Avant Villa-Lobos, il y eut Antônio Carlo Gomes (1836-1896), compositeur brésilien immensément célèbre dans la péninsule italienne. C’est principalement son œuvre lyrique qui fut célébrée, tout d’abord au Brésil, où il composa dans sa langue maternelle ses deux premiers opéras, avant de triompher en italien à la Scala de Milan avec Il Guarany (1870). Rival de Verdi qui le respectait, Gomes put travailler avec les librettistes les plus en vue, tels Antonio Ghislanzoni (auteur d’Aida) et surtout Arrigo Boito. Malgré une dizaine d’ouvrages lyriques composés tout au long de sa carrière (déclinante à partir de 1879), c’est surtout l’opéra-ballet Il Guarany qui reste encore donné de temps à autre. Adapté d’un roman de José de Alencar, le livret situe l’action au Brésil dans les années 1560, opposant tribus locales aux mercenaires portugais autour des amours contrariées de Cecilia et Pery. L’occasion d’utiliser des instruments de musique indiens (dont la maraca), insufflant une indiscutable saveur exotique.

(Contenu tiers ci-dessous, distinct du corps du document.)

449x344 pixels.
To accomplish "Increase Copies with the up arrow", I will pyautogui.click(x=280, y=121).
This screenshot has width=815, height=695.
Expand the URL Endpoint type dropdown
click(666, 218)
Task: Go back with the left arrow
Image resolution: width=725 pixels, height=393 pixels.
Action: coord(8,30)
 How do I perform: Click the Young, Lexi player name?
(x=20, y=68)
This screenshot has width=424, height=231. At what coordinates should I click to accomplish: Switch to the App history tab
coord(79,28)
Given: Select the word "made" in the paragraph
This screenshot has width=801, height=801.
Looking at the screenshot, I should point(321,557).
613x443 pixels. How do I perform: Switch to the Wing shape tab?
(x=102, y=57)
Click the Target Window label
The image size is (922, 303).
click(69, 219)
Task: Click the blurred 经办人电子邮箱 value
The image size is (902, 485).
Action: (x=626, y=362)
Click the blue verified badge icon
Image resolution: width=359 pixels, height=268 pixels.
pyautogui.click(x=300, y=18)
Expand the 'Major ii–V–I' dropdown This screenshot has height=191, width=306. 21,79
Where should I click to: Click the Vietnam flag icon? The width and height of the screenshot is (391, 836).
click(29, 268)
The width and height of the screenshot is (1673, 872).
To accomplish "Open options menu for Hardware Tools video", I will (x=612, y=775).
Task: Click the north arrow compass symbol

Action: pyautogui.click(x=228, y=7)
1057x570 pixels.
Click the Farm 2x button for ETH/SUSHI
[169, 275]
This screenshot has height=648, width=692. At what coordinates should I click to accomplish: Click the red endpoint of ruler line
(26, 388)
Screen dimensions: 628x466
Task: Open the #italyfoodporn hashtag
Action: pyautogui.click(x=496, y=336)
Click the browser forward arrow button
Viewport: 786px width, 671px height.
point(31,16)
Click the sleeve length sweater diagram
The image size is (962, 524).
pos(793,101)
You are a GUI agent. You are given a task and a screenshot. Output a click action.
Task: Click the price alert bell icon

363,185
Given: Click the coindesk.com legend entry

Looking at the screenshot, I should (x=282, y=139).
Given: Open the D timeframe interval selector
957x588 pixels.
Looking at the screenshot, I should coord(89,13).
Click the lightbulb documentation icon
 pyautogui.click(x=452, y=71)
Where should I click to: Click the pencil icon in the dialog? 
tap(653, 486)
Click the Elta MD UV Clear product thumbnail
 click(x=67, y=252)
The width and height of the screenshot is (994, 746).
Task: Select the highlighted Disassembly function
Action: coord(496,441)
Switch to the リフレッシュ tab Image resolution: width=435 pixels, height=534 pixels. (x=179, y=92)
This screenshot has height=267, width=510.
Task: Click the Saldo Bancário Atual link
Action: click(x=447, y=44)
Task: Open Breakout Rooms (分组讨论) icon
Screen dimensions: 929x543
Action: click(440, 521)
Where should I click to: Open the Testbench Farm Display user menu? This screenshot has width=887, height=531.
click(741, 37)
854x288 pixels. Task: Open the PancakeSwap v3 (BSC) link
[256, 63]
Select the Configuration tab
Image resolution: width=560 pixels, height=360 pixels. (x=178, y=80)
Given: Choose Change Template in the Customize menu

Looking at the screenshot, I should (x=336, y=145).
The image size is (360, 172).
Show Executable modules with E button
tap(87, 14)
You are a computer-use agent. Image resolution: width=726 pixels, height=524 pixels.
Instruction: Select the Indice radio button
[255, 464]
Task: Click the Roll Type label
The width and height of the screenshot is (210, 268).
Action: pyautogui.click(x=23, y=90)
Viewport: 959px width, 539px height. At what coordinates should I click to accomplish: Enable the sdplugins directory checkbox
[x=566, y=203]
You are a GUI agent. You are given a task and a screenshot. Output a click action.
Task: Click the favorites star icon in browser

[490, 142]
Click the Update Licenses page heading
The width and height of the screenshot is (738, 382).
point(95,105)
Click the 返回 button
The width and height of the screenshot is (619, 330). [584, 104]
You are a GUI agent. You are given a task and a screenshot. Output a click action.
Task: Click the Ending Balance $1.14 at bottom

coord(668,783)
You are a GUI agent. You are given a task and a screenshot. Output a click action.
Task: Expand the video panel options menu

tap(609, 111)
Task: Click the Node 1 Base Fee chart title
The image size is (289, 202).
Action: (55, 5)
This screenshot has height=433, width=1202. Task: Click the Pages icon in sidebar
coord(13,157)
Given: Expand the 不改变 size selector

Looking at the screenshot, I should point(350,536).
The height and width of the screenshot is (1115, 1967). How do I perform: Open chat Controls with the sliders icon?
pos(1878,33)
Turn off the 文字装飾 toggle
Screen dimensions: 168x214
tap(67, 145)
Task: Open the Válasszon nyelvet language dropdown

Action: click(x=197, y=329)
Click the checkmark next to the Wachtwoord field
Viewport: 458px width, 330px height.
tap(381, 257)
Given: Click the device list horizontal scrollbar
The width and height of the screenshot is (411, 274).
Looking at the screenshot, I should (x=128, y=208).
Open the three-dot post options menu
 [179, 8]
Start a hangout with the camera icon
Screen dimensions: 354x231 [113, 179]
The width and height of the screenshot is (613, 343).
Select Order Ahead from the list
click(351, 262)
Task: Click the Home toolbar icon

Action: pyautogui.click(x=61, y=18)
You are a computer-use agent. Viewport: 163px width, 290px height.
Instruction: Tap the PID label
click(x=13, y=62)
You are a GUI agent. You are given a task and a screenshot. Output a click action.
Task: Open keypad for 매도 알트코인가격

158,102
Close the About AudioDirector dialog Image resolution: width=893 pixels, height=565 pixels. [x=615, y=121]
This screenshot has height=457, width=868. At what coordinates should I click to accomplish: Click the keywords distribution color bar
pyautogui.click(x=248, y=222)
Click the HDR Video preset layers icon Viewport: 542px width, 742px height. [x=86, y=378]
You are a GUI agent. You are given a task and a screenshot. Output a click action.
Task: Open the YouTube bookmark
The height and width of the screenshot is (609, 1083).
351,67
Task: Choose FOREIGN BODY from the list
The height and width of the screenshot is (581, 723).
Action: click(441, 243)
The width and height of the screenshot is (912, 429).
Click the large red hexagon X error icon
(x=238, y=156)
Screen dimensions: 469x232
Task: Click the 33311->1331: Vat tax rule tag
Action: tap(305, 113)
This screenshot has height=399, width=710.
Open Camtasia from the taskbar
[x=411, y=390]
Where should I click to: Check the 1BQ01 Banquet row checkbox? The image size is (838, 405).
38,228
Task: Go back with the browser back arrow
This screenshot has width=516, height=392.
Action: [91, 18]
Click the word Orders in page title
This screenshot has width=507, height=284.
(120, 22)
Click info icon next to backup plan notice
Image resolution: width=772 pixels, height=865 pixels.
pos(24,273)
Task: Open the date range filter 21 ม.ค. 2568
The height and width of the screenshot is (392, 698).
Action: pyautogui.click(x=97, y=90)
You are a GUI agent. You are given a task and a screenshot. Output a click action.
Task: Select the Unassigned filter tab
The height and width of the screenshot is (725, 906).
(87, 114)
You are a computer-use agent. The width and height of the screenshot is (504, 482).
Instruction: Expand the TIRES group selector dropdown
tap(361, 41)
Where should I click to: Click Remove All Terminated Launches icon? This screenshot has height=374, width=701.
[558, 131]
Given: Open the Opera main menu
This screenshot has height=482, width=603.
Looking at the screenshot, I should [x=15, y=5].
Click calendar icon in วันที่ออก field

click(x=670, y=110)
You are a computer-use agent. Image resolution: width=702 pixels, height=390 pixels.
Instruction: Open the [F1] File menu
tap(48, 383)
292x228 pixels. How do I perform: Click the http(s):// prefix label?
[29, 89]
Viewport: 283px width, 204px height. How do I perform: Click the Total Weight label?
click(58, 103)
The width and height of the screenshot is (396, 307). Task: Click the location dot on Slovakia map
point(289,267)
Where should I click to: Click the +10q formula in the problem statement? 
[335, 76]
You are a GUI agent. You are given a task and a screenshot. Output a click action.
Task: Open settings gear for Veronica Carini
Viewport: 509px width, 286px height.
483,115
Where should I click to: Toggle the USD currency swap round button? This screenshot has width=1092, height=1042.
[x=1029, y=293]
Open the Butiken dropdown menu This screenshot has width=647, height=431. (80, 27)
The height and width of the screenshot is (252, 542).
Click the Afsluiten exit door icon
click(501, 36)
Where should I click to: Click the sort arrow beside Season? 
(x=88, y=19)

Mais l’œuvre ne peut être réduite à cela tant elle se situe au plus près du Verdi de la trilogie populaire (Rigoletto, Le Trouvère et La Traviata). Ses qualités ont ainsi conduit John Neschling à l’enregistrer chez Sony (1996, réédité en 2003) avec rien moins que Plácido Domingo dans le rôle de Pery. Une version mieux captée que l’enregistrement de 1959, ici réédité, après avoir été distribué par Arkadia en 1995. On a certes quelques incidents de plateau, une légère saturation dans les ensembles et parties avec chœur, mais quelle vie, quel élan dans ce document monophonique exceptionnel! Les interprètes, tous locaux, sont d’un niveau remarquable, au premier rang desquels les deux amoureux, portés par une délicieuse Niza de Castro Tank et un vaillant Josè Perrotta. Une réédition à ne pas manquer pour les amateurs du chant verdien.